El terremoto de Haití ha provocado una de esas periódicas «orgías solidarias» en las que las sociedades prósperas se zambullen para ahogar las ladillas de su mala conciencia. Sorprende que estas orgías solidarias siempre tengan como destinatarios a los habitantes de los arrabales del atlas; y digo que sorprende porque la verdadera «compasión», en el sentido etimológico de la palabra, necesita un dolor concreto en el que poder reflejarse, un dolor vecino que nos interpele y nos incite a remediarlo, o siquiera a mitigarlo. No negaremos que uno pueda compadecerse de un niño de Haití, pero sólo después de haberse compadecido del hijo propio. Y el azar, que siempre es aleccionador, ha querido ilustrar en estos días, de forma descarnada y sangrante, la enfermedad moral que corrompe a las sociedades occidentales.
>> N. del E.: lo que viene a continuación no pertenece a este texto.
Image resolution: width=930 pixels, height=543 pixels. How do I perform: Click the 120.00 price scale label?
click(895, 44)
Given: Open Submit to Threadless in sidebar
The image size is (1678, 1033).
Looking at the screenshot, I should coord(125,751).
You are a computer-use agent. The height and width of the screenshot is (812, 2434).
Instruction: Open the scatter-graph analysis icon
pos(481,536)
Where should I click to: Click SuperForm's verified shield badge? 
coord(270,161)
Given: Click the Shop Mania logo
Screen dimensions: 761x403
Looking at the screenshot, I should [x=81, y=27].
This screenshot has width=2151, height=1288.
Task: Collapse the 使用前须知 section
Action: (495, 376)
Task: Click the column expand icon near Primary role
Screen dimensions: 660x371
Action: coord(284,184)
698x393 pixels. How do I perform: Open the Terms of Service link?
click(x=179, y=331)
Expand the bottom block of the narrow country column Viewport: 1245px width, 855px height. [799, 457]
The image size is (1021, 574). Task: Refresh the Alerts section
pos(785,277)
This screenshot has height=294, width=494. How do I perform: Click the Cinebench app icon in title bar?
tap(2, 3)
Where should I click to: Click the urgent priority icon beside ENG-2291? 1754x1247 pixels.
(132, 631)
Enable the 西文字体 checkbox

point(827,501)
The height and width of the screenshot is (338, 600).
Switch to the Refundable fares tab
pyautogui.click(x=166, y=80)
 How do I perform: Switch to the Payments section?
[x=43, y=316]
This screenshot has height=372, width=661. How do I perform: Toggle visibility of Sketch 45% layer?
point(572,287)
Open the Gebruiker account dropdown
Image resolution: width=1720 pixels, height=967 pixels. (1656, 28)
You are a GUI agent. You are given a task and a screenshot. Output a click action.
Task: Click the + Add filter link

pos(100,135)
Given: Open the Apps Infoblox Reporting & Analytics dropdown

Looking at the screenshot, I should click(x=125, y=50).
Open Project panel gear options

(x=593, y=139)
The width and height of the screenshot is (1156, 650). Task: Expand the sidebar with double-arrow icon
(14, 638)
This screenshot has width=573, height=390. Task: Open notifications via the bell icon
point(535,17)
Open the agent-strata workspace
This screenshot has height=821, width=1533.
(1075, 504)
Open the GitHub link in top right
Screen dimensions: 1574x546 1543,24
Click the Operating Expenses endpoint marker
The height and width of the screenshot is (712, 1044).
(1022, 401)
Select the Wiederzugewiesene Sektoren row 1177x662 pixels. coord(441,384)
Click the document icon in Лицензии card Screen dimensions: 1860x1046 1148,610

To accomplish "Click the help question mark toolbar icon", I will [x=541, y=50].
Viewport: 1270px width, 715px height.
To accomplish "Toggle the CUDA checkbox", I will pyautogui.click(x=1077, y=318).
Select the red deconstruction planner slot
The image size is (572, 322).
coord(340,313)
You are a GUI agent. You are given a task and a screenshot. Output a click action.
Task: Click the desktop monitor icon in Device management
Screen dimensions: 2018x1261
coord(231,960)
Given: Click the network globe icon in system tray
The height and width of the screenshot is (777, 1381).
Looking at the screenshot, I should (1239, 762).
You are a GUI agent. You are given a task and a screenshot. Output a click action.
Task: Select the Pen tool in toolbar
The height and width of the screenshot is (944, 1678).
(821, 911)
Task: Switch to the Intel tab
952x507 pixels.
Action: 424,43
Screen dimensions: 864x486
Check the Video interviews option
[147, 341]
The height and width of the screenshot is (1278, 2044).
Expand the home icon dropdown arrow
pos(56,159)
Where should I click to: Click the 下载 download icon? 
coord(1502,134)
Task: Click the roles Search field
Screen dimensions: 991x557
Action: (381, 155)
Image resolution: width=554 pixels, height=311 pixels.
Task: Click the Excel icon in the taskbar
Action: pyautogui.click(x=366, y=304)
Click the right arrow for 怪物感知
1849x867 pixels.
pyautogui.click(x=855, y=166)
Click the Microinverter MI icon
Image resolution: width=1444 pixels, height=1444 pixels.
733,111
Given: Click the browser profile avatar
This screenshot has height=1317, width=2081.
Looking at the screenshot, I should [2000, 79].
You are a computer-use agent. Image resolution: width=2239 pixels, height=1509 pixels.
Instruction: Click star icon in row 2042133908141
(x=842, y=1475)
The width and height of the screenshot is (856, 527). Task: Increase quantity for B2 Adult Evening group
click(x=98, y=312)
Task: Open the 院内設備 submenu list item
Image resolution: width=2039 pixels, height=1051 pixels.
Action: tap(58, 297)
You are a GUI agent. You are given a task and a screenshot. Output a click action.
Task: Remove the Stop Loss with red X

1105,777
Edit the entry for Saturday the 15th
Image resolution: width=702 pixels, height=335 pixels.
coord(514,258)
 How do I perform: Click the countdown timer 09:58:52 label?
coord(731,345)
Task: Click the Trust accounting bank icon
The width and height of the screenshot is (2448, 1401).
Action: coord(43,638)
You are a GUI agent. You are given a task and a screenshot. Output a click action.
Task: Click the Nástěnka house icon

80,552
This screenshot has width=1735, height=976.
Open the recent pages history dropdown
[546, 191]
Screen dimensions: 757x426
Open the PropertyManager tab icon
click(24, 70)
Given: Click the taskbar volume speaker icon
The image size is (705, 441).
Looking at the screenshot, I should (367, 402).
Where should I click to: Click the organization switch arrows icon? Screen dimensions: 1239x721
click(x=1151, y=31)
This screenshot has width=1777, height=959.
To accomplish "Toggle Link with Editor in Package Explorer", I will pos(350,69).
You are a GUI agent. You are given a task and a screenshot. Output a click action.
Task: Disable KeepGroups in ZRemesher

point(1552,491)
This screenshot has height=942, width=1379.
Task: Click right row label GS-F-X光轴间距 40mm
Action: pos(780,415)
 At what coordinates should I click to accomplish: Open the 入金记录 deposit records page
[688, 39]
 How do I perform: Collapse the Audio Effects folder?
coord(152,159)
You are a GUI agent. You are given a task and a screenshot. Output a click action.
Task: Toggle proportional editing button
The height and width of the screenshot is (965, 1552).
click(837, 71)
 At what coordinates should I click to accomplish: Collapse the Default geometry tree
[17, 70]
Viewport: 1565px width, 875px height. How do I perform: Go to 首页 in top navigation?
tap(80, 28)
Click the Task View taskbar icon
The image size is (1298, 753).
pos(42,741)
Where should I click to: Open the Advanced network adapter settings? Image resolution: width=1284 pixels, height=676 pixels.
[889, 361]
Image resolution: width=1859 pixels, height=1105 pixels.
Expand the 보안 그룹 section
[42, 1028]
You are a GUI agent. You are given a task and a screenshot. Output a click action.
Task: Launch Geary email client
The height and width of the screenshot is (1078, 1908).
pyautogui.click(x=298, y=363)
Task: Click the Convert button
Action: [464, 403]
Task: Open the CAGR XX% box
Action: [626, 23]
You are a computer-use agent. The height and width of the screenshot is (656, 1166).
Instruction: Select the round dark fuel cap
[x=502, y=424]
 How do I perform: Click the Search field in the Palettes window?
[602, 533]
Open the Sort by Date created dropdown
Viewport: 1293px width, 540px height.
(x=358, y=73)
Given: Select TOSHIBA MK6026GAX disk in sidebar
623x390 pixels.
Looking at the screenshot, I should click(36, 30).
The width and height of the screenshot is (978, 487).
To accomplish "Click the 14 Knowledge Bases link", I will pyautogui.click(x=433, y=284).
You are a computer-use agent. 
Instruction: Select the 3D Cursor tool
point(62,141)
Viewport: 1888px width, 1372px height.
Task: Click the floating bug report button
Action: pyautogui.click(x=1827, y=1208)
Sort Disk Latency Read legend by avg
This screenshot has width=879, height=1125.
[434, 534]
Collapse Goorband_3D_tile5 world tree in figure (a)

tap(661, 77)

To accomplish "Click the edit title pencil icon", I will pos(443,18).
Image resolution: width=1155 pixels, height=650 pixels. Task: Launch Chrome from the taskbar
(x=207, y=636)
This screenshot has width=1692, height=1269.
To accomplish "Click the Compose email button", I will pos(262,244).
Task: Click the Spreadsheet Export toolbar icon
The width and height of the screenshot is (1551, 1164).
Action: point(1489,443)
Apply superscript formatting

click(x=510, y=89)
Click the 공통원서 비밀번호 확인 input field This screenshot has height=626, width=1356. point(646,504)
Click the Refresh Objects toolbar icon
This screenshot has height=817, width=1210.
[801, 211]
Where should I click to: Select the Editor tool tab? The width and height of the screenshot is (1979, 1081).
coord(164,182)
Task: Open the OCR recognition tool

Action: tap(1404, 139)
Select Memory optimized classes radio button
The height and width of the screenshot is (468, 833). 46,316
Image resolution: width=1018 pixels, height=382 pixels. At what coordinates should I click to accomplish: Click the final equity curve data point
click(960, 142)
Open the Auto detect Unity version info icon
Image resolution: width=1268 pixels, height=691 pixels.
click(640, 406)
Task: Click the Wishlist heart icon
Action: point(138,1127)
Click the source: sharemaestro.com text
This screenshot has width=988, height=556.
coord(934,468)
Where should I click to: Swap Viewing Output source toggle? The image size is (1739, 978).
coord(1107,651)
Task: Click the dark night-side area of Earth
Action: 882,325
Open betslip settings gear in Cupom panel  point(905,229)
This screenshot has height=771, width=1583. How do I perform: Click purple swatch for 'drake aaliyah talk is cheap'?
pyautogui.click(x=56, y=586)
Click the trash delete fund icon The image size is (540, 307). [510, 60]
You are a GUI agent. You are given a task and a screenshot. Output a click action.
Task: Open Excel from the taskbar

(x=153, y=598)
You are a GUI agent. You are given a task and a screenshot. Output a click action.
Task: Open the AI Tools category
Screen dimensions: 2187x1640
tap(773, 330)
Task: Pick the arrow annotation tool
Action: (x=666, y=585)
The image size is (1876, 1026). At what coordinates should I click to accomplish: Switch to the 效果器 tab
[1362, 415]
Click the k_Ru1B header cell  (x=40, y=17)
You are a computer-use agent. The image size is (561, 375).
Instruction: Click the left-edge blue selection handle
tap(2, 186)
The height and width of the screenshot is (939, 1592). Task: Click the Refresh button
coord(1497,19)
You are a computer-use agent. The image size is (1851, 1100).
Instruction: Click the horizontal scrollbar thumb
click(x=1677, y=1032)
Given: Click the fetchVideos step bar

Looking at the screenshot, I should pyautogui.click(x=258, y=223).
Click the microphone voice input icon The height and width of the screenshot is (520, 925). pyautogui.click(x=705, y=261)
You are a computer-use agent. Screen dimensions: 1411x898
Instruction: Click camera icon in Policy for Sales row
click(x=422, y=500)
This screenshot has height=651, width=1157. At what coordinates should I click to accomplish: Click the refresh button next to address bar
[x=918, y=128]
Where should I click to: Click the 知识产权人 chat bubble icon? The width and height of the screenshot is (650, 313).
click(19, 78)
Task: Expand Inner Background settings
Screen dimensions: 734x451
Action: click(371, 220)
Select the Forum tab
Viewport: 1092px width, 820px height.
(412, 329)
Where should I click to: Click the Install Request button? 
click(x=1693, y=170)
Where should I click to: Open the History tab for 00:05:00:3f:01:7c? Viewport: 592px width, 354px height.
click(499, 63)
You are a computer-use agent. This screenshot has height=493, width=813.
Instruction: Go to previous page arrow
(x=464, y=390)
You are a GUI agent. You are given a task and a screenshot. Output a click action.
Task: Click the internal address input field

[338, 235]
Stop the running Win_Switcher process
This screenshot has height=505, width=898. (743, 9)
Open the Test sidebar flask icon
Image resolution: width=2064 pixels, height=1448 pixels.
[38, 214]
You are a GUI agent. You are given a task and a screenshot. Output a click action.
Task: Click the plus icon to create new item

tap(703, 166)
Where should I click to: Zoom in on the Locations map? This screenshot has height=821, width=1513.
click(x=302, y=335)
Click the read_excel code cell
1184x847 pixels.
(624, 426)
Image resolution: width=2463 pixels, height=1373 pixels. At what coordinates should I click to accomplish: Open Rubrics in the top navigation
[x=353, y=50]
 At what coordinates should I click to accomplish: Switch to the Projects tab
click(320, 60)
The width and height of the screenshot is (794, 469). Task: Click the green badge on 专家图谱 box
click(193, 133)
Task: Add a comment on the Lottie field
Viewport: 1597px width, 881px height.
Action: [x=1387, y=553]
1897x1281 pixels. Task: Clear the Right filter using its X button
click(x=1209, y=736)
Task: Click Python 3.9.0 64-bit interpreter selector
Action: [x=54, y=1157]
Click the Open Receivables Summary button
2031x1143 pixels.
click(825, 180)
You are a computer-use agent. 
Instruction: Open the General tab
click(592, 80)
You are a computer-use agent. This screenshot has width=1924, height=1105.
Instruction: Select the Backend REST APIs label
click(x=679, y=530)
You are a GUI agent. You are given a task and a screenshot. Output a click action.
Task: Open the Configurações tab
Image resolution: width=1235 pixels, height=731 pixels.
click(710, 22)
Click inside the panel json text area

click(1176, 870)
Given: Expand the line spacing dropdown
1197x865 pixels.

A la vez que el drama de los niños huérfanos de Haití provoca una avalancha de donativos, hemos sabido que en España el consumo de píldoras abortivas se ha multiplicado por tres en apenas unos pocos meses, desde que la venta sin receta de este napalm contra la vida gestante fuera autorizada por el Gobierno.
Una sociedad que derrama lagrimillas ante las imágenes de niños huérfanos que le sirve la televisión a la vez que arroja napalm sobre los suyos es una sociedad enferma que ha desarrollado una perversión del sentimiento, un emotivismo falsorro con el que acallar su mala conciencia. «Ojos que no ven, corazón que no siente», reza el refrán; y el Mátrix progre invierte mucho dinero y propaganda para que los niños no lleguen nunca a ser visibles, para que sean borrados de la faz del orbe antes de nacer, de tal modo que su podrido corazón no tenga que conmoverse cuando esos niños asomen la jeta en el telediario, fastidiándole la siesta. Pero cuando esos niños asoman la jeta en el telediario, entonces el Mátrix progre monta una orgía solidaria, antes de que reviente su corazón podrido. Las lagrimillas hipocritonas que hoy derramamos ante los niños huérfanos de Haití, mientras arrojamos napalm sobre los nuestros, no son sino la dosis de cloroformo con que tratamos de anestesiar nuestra vida desalmada.
Y es que la caridad, separada de la fe en la Encarnación (o sea, la solidaridad desencarnada), no tarda en convertirse en una «virtud loca», que diría Chesterton. Al Occidente solidario que arrasa con napalm la vida gestante, mientras lloriquea ante las imágenes de espanto llegadas de Haití, le ocurre lo mismo que a aquel personaje de Dostoievski que confesaba: «Amo a la Humanidad; pero, para gran sorpresa mía, cuanto más amo a la Humanidad en general, menos amo a las personas en particular». Sólo que el Occidente solidario, a diferencia del personaje de Dostoievski, ni siquiera tiene la gallardía de reconocerlo.